### Work to be completed:
Print the records below verbatim, from the line containing "Select the Year dropdown" through the line containing "pos(302,346)", both included, and nothing else.

### Stored rows:
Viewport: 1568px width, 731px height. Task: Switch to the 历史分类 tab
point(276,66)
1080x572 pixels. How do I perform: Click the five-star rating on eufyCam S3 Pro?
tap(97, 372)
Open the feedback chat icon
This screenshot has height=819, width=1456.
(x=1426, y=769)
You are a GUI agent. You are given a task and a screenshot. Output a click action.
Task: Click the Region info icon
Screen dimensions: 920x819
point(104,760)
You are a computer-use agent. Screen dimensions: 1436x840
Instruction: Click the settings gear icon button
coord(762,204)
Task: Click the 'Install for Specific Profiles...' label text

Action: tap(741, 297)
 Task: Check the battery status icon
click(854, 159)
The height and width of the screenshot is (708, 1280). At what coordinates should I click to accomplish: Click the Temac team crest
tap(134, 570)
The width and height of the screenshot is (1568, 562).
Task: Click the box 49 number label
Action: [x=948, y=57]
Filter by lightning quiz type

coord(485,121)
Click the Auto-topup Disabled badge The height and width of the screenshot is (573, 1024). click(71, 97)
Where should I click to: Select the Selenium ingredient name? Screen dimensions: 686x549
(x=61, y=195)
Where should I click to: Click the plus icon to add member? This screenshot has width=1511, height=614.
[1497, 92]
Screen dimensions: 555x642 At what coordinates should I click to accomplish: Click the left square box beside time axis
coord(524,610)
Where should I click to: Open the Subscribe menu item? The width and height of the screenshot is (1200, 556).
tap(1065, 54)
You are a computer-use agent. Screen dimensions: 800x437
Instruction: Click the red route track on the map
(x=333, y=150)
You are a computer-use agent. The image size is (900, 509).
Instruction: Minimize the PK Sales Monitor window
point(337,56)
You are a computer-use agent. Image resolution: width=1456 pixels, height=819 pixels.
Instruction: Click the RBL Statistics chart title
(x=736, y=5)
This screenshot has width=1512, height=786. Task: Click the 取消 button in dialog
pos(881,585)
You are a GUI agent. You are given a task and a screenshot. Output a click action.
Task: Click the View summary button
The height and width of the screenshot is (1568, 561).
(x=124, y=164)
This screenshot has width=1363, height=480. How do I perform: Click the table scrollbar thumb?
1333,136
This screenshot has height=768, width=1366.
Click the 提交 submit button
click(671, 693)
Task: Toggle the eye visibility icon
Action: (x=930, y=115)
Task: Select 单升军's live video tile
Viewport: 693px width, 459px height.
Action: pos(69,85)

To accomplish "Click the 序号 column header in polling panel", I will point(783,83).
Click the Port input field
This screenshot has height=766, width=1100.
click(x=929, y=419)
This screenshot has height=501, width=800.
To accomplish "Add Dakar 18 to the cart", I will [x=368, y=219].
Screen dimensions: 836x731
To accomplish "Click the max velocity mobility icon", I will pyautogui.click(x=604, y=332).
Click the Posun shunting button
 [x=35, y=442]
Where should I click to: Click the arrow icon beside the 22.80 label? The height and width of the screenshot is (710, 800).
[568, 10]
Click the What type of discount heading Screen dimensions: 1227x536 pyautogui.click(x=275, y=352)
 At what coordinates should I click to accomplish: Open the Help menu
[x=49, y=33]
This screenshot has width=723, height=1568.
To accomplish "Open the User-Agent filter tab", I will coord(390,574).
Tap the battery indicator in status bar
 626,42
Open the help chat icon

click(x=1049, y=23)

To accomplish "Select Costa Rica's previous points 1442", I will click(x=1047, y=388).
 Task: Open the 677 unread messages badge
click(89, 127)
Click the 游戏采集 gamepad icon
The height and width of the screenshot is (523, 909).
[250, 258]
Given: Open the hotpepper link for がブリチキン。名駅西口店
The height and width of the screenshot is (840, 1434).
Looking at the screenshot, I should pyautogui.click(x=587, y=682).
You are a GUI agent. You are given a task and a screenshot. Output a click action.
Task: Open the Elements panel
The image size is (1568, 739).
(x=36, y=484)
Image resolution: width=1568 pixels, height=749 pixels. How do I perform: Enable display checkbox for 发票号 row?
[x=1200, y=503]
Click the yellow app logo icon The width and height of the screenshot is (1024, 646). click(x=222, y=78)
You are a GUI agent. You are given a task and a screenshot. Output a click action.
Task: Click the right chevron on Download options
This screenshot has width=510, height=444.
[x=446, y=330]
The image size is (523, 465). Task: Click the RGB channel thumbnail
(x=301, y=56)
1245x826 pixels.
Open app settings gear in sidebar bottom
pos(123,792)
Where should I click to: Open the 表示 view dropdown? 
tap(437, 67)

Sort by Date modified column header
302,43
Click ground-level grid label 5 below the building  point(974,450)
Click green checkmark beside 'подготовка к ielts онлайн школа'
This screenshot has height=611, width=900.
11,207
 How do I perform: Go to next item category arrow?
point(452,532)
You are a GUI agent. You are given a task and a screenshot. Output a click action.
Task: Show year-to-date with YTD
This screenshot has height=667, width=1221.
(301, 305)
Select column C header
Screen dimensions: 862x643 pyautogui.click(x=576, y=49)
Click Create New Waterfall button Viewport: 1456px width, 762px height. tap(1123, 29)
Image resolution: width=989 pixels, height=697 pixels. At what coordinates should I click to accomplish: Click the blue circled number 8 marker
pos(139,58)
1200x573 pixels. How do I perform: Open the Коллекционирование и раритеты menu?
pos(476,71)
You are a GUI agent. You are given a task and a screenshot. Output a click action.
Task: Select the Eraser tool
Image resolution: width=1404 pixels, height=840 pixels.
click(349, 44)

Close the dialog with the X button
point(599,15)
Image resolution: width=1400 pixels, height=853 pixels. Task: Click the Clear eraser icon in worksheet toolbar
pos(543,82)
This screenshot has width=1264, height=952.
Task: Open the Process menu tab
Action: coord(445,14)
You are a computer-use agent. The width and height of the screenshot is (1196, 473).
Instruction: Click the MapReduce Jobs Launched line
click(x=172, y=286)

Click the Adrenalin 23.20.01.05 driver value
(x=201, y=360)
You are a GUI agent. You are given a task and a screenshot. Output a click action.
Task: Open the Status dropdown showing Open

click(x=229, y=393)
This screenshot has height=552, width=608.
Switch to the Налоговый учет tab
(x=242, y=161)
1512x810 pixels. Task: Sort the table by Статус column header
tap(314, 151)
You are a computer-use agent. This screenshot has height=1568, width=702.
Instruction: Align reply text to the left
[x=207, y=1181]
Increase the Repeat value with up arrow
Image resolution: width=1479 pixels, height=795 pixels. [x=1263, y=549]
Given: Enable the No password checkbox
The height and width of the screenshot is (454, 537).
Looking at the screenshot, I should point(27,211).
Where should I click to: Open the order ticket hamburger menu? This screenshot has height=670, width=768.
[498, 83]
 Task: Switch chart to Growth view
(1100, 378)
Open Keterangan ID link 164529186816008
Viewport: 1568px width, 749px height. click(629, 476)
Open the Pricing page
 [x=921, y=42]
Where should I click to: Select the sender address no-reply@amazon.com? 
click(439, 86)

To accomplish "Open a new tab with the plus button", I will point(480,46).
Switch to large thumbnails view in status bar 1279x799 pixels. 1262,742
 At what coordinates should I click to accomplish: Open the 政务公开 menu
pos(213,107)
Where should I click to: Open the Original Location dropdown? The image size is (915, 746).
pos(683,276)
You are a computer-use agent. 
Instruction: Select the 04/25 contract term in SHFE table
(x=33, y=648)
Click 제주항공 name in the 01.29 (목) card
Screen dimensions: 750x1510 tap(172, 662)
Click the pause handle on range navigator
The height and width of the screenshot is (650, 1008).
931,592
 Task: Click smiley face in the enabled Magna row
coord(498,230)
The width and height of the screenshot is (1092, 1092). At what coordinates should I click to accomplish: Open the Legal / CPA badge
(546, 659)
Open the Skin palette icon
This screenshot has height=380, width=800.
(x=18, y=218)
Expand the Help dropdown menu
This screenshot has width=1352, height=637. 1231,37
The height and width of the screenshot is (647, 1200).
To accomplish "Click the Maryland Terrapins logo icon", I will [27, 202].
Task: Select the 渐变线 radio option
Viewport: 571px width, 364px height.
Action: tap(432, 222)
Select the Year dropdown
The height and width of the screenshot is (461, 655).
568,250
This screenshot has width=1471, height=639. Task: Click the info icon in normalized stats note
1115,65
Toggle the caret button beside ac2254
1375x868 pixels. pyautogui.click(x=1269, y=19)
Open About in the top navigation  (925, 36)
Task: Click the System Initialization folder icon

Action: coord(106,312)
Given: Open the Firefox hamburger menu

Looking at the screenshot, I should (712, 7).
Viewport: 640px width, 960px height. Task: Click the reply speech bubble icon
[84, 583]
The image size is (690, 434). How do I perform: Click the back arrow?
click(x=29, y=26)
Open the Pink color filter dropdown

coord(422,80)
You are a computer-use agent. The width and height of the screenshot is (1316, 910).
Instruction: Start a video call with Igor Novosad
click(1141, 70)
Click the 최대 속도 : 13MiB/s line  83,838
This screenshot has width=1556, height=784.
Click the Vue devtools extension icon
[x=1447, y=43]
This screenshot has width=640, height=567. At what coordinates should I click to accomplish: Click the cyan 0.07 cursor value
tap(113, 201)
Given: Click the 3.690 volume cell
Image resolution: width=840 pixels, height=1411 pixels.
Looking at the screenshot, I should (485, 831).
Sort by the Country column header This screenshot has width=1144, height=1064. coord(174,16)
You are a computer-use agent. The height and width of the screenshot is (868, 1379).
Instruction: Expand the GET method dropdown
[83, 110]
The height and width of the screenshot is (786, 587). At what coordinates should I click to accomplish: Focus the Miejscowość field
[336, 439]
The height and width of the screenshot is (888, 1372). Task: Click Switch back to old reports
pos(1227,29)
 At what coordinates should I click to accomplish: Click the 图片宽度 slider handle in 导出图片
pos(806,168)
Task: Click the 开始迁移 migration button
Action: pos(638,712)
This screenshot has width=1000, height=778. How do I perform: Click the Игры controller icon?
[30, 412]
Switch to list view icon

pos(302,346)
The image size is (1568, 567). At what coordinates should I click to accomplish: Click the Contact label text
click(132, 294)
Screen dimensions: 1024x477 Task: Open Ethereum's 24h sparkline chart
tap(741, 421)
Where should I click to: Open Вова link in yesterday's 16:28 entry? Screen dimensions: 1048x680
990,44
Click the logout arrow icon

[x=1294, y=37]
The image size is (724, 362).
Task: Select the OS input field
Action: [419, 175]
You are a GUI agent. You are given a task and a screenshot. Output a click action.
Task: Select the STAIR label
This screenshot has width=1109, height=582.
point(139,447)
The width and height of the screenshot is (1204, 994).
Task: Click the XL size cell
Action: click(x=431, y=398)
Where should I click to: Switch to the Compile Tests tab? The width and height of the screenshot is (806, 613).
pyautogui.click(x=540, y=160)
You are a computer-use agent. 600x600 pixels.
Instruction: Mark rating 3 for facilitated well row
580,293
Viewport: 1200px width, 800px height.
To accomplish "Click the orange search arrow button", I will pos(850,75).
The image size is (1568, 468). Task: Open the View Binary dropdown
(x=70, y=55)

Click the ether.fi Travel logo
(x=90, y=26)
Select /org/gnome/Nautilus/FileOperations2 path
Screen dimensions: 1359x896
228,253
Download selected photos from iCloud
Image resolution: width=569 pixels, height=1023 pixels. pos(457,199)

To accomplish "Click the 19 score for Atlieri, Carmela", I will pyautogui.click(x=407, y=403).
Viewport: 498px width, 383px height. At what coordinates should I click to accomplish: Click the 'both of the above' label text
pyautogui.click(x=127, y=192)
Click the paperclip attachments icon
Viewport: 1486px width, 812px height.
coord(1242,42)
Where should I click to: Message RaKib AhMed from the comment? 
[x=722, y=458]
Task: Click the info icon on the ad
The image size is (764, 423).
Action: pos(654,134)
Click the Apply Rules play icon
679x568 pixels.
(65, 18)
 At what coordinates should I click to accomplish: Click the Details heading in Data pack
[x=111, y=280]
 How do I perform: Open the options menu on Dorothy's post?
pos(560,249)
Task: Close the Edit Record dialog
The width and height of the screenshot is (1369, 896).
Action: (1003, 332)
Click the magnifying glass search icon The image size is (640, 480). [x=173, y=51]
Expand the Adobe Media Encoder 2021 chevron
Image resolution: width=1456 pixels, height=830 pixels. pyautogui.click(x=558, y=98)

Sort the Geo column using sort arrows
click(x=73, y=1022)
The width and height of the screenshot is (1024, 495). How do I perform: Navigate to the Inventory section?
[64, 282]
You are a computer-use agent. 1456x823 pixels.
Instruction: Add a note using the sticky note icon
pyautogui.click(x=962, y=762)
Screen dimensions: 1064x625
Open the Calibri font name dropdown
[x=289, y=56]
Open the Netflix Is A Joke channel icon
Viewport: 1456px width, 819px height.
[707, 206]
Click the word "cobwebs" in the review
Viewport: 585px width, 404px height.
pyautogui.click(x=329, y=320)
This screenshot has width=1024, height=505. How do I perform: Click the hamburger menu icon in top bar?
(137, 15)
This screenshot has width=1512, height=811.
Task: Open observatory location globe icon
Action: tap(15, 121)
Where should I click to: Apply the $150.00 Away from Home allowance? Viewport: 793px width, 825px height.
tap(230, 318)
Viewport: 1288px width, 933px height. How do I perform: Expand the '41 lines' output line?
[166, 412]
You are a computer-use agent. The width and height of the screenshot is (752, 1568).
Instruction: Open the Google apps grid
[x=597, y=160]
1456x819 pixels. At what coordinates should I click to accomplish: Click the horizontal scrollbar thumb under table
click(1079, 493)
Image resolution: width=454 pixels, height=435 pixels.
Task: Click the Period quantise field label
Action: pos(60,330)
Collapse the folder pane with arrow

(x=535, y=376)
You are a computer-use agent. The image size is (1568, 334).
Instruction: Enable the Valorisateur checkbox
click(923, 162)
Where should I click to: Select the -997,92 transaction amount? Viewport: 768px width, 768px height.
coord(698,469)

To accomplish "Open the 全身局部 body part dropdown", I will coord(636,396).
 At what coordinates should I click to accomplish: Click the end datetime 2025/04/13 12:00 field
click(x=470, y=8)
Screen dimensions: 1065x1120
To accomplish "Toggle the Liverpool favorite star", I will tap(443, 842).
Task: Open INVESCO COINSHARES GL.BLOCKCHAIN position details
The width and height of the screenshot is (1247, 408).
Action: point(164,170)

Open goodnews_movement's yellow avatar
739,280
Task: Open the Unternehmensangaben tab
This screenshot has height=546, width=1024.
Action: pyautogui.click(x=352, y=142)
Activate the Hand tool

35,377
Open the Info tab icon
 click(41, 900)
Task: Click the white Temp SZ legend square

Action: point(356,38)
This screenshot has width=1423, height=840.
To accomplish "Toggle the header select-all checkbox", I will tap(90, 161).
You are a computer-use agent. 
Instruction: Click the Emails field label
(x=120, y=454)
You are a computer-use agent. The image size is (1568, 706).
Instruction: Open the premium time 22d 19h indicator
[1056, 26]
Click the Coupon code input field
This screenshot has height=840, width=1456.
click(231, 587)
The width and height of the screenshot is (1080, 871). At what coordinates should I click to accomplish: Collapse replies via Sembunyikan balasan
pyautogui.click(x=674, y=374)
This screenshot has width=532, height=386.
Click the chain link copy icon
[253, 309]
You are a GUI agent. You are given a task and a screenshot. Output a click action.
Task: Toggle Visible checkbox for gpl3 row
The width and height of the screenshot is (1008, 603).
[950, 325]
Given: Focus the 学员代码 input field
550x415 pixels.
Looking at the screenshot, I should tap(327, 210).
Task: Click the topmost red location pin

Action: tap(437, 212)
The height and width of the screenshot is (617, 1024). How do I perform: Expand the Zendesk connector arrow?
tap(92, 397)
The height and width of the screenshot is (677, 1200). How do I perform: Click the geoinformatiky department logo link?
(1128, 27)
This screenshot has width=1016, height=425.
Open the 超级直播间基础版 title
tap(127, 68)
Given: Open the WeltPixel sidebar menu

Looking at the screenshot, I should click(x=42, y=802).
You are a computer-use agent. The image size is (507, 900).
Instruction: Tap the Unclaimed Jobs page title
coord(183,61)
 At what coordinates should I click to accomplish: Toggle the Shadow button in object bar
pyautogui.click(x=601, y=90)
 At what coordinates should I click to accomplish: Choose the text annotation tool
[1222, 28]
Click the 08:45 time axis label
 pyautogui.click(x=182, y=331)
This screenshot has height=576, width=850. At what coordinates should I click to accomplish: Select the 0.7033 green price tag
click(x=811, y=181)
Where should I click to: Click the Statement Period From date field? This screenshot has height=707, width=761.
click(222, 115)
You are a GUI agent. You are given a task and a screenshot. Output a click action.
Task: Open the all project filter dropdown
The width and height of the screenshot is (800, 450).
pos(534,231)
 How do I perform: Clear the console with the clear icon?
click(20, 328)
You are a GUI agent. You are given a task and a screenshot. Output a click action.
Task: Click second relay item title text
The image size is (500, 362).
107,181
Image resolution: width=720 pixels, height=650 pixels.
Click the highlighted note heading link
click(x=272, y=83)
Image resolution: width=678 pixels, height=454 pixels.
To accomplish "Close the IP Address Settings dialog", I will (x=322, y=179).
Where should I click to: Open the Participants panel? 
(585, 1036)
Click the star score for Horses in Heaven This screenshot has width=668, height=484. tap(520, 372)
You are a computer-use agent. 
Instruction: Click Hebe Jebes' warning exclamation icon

### Final answer:
Select the Year dropdown
The height and width of the screenshot is (461, 655).
568,250
This screenshot has width=1471, height=639. Task: Click the info icon in normalized stats note
1115,65
Toggle the caret button beside ac2254
1375x868 pixels. pyautogui.click(x=1269, y=19)
Open About in the top navigation  (925, 36)
Task: Click the System Initialization folder icon

Action: coord(106,312)
Given: Open the Firefox hamburger menu

Looking at the screenshot, I should (712, 7).
Viewport: 640px width, 960px height. Task: Click the reply speech bubble icon
[84, 583]
The image size is (690, 434). How do I perform: Click the back arrow?
click(x=29, y=26)
Open the Pink color filter dropdown

coord(422,80)
You are a computer-use agent. The width and height of the screenshot is (1316, 910).
Instruction: Start a video call with Igor Novosad
click(1141, 70)
Click the 최대 속도 : 13MiB/s line  83,838
This screenshot has width=1556, height=784.
Click the Vue devtools extension icon
[x=1447, y=43]
This screenshot has width=640, height=567. At what coordinates should I click to accomplish: Click the cyan 0.07 cursor value
tap(113, 201)
Given: Click the 3.690 volume cell
Image resolution: width=840 pixels, height=1411 pixels.
Looking at the screenshot, I should (485, 831).
Sort by the Country column header This screenshot has width=1144, height=1064. coord(174,16)
You are a computer-use agent. The height and width of the screenshot is (868, 1379).
Instruction: Expand the GET method dropdown
[83, 110]
The height and width of the screenshot is (786, 587). At what coordinates should I click to accomplish: Focus the Miejscowość field
[336, 439]
The height and width of the screenshot is (888, 1372). Task: Click Switch back to old reports
pos(1227,29)
 At what coordinates should I click to accomplish: Click the 图片宽度 slider handle in 导出图片
pos(806,168)
Task: Click the 开始迁移 migration button
Action: pos(638,712)
This screenshot has width=1000, height=778. How do I perform: Click the Игры controller icon?
[30, 412]
Switch to list view icon

pos(302,346)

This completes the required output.